RBI hikes debt cap for dollars
In a bid to arrest the rupee slide and attract more capital inflows, the Reserve Bank of India (RBI) on Monday relaxed the External Commercial Borrowing (ECB) norms, increased the overall cap of foreign investment into government securities (G-Sec) and permitted more categories of long-term institutional inves-tors to invest in such securities.
However, market participants said that the slew of measures announced by RBI is unlikely to have any major impact on the rupee in the near-term.
The new norms allow companies in the manufacturing and infrastructure sector to borrow more from overseas to pay back their outstanding domestic loans, which were borrowed at a higher cost.
“Indian companies in manufacturing and infrastructure sector having foreign exchange earnings can now access ECB for repayment of their outstanding rupee loans towards capital expenditure and fresh rupee capital expenditure under the approval route,” RBI said. The overall ceiling for such ECBs has been capped at $10 billion.
The existing limit for investment in G-Sec by the Foreign Institutional Investors (FII) registered with the Securities and Exchange Board of India (Sebi) has been increased by $5 billion. This would raise the limit for FII investment in G-Secs from $15 billion to $20 billion.
To increase the participation of overseas investors in G-Sec, the central bank allowed long-term investors like Sovereign Wealth Funds (SWFs), multilateral agencies, endowment funds, insurance funds, pension funds and foreign central banks buy such securities.
Additionally, the RBI also permitted Qualified Foreign Investors (QFI) to invest in those mutual funds scheme that hold at least 25 per cent of their assets (either in debt or equity or both) in infrastructure sector under the current $3 billion sub limit for investment in mutual fund related to infrastructure.
“The $10 billion limit is less. It should have been at about $50 billion. I doubt whether these measures are good enough to make a major impact on rupee,” Jamal Mecklai, CEO, Mecklai Financial Services said.
“The steps announced are probably minimal at this time but could lead to some inward capital flows if it is supported by stronger fundamentals. We were however hoping for a broad based set of strong actions as well as policy reforms that could have a positive bearing on the environment,” R. V. Kanoria, president, FICCI, said.
RBI rhetoric fails to cheer market, rupee
The measures announced by the Reserve Bank of India (RBI) on Monday to shore up the rupee failed to enthuse the market participants as both the equity markets and the local currency gave away most of their intra-day gains.

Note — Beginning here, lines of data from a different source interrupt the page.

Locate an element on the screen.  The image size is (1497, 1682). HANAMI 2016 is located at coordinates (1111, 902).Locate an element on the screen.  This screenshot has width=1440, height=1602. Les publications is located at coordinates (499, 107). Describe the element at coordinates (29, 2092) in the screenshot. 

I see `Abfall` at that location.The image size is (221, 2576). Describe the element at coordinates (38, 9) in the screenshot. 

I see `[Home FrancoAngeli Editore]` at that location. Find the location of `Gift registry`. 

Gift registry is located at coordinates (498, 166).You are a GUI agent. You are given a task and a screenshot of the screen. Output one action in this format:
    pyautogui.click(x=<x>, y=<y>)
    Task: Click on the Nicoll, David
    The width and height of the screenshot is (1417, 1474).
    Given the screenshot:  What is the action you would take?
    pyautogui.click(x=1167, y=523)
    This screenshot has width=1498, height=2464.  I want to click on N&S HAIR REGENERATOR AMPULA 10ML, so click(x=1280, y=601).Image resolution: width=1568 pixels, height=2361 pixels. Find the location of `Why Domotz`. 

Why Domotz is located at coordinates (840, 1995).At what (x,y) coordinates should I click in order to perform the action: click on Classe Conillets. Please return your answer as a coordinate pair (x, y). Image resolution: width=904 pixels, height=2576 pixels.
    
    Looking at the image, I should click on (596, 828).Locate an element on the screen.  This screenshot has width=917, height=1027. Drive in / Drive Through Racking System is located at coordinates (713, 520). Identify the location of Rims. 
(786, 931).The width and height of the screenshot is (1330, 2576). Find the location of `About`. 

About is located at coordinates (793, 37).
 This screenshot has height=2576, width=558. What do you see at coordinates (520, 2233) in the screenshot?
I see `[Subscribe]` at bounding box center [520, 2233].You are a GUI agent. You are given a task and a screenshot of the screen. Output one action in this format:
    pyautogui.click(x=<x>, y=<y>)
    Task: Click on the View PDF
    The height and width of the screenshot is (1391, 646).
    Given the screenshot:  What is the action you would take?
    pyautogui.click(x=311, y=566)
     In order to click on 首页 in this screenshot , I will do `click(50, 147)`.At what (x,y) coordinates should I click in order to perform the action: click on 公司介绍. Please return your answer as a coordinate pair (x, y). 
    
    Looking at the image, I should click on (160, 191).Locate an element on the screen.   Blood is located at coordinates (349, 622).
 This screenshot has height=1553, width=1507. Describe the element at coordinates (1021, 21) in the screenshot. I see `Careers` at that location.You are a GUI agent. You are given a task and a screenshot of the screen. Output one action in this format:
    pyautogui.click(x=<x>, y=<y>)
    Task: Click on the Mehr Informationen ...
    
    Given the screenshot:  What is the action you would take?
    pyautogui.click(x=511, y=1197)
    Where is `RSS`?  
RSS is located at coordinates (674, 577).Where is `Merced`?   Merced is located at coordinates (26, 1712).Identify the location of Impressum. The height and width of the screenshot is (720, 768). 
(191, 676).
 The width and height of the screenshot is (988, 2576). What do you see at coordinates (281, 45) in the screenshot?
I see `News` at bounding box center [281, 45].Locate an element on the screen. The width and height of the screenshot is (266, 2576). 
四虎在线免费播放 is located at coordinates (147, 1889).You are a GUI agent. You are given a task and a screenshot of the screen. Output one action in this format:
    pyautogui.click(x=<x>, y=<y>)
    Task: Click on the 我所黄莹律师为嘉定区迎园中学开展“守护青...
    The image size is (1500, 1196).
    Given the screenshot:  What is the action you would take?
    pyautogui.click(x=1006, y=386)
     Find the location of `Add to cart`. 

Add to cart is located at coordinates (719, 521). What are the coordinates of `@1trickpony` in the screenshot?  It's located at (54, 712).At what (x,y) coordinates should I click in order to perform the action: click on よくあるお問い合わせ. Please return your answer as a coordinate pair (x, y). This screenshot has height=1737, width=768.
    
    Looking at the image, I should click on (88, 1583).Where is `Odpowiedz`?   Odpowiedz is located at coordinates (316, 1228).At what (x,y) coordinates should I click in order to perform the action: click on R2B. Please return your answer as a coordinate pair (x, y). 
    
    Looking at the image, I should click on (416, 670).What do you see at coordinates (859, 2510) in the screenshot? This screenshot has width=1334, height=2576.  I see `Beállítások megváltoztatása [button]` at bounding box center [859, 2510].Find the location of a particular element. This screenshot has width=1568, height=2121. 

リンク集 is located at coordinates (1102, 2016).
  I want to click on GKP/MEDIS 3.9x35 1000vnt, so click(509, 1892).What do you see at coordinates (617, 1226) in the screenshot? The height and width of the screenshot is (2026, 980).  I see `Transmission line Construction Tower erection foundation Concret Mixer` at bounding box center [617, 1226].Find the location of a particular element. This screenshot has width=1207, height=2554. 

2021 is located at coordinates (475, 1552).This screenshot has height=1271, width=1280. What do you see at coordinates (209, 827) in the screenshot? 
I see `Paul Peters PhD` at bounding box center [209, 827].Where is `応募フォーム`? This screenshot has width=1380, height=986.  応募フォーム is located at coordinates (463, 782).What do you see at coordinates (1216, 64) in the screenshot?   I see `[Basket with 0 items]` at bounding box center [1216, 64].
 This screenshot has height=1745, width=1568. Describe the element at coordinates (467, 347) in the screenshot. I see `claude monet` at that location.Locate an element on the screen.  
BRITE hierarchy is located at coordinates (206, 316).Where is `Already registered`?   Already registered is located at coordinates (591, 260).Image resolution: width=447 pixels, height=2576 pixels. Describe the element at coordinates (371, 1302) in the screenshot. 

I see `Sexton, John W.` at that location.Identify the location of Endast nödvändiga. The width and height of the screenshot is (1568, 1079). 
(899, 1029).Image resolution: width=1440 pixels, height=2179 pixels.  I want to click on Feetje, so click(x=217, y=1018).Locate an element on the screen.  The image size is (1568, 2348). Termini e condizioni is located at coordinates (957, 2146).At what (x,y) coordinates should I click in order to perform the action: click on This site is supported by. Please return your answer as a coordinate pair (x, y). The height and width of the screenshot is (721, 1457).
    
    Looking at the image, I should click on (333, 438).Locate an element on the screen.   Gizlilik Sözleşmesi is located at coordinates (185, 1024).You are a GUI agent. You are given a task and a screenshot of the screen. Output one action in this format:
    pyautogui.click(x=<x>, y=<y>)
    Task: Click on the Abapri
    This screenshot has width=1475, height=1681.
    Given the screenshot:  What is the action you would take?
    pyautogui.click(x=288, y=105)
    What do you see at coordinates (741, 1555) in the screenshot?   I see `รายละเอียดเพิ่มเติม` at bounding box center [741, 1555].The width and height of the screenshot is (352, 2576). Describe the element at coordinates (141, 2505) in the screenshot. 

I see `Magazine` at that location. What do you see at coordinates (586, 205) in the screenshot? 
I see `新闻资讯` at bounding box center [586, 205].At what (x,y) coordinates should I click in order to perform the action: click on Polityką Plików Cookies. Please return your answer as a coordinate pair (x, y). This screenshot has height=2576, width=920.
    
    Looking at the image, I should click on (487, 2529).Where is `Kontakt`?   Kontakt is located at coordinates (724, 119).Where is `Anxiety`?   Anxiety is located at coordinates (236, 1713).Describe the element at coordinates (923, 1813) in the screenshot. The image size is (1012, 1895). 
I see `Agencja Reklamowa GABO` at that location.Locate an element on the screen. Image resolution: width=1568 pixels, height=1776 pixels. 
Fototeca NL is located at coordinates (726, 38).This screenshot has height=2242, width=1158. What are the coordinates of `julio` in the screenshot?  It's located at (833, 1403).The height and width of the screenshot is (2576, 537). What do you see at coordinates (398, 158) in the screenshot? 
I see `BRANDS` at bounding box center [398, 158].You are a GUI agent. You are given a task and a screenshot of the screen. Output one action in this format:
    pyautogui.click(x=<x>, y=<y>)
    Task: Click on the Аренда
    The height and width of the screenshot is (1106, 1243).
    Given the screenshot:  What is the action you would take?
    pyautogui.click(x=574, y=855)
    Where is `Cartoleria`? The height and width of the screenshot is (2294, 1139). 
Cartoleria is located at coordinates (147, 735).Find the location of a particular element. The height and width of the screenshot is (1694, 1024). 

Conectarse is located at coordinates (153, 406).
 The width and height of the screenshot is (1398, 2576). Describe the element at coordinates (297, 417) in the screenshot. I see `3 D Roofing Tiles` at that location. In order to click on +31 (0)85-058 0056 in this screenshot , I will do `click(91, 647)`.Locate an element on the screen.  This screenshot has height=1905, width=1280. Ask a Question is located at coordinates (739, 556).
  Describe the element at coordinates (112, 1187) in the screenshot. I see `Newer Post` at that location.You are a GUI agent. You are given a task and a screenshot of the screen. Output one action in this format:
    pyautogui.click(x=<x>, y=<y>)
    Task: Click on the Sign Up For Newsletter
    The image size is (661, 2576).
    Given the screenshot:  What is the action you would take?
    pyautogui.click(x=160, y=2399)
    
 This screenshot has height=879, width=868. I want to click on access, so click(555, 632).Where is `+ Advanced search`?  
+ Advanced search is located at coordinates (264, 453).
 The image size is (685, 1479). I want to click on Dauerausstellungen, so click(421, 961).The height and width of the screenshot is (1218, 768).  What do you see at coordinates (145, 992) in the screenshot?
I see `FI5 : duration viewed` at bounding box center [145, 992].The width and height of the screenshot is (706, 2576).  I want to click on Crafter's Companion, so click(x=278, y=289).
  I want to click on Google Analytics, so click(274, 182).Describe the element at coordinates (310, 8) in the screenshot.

The rupee, which is one of the worst performing currencies in Asia rallied higher by 74 paise to hit 56.37 to the dollar in the intra-day trade expecting a major boost from the RBI and the government.
However, rupee reversed its gains by 64 paise to close at 57.01 to dollar as the measures announced by the RBI fell below market expectation.
Similar sentiments was also witnessed in the equity market with the Sensex sliding 249 points or 1.45 per cent from its days high to close at 16,882.16, down 90.35 points from its previous close. The Nifty closed at 5,114.65, down 0.61 per cent or 31.40 points.
“The RBI disappointed the market as they were expecting major measures like an increase in interest rate for NRI deposit, allowing FDI in some key sectors and issue of millennium bonds among others,” Abhishek Goenka, chief executive officer, India Forex Advisors said.